Other Options
“When people think of infrastructure, they intuitively think of highways, bridges and railroads,” says Robert Goldsborough, an analyst for passive strategies on Morningstar Inc.’s manager research team. “It’s the real-world version of SimCity.”
At Morningstar, Goldsborough covers the largest exchange-traded fund focusing on infrastructure, the iShares Global Infrastructure ETF (IGF), and also keeps his finger on the pulse of other funds in the category. “We’re in the fairly early innings right now” when it comes to the development of new infrastructure investment vehicles, he says.
As of June 30, the iShares ETF held 76 companies. Its largest exposure is to utilities and industrials, particularly transportation. “I think the fund makes sense,” Goldsborough says. “It’s diverse, its volatility is very manageable and its fees are reasonable.”
There are also smaller ETFs to choose from, including the SPDR S&P Global Infrastructure ETF (GII) and the FlexShares STOXX Global Broad Infrastructure ETF (NFRA). Investors can also look at municipal bond funds that include issues for roads, bridges, municipal power plants, tunnels, water and sewers, he says.

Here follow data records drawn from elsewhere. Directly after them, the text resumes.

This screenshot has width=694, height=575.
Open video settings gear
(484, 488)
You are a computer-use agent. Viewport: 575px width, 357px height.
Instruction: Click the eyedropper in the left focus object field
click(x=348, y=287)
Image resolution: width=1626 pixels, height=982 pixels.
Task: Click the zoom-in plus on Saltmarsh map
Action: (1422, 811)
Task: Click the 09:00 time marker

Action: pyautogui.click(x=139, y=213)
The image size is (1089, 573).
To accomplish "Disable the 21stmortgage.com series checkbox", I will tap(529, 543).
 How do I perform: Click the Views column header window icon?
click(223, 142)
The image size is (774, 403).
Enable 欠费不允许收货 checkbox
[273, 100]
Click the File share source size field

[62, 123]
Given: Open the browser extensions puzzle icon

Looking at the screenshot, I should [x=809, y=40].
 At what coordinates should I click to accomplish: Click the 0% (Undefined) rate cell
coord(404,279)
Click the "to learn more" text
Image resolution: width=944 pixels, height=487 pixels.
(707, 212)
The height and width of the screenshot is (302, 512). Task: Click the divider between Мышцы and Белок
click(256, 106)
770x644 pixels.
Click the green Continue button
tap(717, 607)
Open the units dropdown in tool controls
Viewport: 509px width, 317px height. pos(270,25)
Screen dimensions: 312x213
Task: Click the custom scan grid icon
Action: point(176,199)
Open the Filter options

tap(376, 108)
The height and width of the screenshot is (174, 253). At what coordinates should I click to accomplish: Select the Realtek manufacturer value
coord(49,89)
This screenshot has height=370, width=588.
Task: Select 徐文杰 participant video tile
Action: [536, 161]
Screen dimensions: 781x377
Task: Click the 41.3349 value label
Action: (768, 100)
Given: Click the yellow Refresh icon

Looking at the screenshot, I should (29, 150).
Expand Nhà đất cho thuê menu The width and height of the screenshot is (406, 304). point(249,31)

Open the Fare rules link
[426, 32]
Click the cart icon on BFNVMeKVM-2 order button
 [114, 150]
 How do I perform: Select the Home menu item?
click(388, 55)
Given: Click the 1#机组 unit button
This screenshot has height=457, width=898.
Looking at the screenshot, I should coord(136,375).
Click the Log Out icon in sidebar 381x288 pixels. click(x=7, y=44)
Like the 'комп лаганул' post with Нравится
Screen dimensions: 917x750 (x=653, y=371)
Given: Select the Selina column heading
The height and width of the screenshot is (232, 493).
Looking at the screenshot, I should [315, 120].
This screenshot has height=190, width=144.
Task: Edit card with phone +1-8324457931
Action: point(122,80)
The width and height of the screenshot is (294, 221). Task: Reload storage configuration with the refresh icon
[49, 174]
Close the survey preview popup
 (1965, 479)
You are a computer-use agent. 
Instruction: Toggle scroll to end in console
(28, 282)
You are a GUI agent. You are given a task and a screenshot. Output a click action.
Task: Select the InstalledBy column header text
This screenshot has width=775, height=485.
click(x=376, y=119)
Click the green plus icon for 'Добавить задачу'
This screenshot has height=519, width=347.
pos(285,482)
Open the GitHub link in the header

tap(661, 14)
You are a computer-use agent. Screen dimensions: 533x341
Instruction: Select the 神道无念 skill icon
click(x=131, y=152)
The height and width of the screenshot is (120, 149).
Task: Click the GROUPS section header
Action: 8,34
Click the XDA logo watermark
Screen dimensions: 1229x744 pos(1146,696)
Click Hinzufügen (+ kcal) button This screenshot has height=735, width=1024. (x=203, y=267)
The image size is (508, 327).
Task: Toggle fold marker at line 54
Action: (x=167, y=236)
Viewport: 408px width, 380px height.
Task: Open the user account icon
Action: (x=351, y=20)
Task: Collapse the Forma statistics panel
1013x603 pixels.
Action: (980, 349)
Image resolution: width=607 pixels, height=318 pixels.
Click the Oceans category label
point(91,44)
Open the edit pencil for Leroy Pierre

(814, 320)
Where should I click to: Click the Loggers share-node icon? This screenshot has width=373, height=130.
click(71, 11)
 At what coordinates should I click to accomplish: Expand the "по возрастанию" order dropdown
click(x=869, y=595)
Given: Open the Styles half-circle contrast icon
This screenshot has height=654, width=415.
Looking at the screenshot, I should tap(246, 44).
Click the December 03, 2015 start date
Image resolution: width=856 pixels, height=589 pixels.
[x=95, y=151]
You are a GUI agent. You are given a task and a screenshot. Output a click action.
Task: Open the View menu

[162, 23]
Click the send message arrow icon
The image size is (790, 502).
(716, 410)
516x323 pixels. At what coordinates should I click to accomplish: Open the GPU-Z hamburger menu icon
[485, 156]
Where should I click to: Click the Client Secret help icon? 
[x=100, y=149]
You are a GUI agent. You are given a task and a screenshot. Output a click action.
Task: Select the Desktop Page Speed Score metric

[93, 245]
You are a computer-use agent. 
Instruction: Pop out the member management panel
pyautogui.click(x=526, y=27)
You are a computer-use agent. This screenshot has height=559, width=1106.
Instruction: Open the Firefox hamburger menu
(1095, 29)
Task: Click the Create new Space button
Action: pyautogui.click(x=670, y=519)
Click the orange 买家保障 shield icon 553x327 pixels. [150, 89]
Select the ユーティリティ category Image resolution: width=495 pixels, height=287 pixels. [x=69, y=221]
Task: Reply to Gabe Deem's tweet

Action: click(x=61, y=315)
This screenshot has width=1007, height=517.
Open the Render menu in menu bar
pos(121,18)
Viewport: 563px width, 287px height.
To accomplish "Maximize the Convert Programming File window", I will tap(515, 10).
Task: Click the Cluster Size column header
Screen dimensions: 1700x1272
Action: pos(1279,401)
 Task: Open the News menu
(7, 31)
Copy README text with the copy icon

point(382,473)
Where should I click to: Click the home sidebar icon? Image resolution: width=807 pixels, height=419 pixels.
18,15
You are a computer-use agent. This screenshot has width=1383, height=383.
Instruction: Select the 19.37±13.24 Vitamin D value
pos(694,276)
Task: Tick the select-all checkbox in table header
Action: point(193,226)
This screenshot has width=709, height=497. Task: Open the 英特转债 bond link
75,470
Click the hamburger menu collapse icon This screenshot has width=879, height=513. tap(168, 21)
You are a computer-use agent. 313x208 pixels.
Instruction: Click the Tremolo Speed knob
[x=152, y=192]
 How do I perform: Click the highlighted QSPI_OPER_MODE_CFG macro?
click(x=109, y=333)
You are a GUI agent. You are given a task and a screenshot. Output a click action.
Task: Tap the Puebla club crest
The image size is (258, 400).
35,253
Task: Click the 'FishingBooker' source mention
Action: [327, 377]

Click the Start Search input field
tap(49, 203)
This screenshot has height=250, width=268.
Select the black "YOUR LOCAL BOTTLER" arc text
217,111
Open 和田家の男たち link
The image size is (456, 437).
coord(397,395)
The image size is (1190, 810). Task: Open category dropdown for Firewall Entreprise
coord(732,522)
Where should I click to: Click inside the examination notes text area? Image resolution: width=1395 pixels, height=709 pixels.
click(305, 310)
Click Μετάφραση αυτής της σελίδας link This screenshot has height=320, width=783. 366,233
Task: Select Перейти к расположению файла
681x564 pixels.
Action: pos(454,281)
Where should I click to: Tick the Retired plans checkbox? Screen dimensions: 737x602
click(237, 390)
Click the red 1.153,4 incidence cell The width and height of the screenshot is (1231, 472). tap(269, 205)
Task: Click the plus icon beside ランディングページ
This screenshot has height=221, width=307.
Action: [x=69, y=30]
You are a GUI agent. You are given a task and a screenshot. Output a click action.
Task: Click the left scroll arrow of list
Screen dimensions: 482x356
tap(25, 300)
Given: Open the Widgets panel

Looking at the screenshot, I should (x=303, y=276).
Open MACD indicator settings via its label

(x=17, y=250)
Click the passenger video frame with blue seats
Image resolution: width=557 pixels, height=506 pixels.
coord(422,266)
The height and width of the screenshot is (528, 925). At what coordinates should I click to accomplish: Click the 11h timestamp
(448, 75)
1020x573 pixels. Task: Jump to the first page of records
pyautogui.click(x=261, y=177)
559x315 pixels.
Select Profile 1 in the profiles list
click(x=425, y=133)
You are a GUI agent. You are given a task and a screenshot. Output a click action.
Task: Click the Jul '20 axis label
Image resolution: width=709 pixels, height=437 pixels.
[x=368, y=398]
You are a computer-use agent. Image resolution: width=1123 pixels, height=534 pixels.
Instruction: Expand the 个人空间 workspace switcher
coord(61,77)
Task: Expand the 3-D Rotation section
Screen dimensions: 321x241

Goldsborough expects to see strong demand for infrastructure in the long term. “Emerging market spending is not going to go away,” he says, noting that the emerging middle class needs places to live and transportation to get to work.
He is keeping an eye on regulatory issues but doesn’t see anything of imminent concern. Debt is cheap now, which helps, but rising interest rates could constrain infrastructure spending, he says.
Guy Scott, a co-portfolio manager of the Janus International Equity Fund (JAITX), is also closely watching the global infrastructure playing field.
Denmark-based A.P. Moller-Maersk A/S, the world’s leading port operator and container-shipping company, was the fund’s largest position as of June 30. Its economies of scale make it very well positioned for the expansion of global trade, Scott says.
The fund is also invested in what he calls “drivers of infrastructure,” including Volkswagen AG, the largest foreign automaker in China by market share, and luggage maker Samsonite International SA, a beneficiary of increasing travel among China’s growing middle class.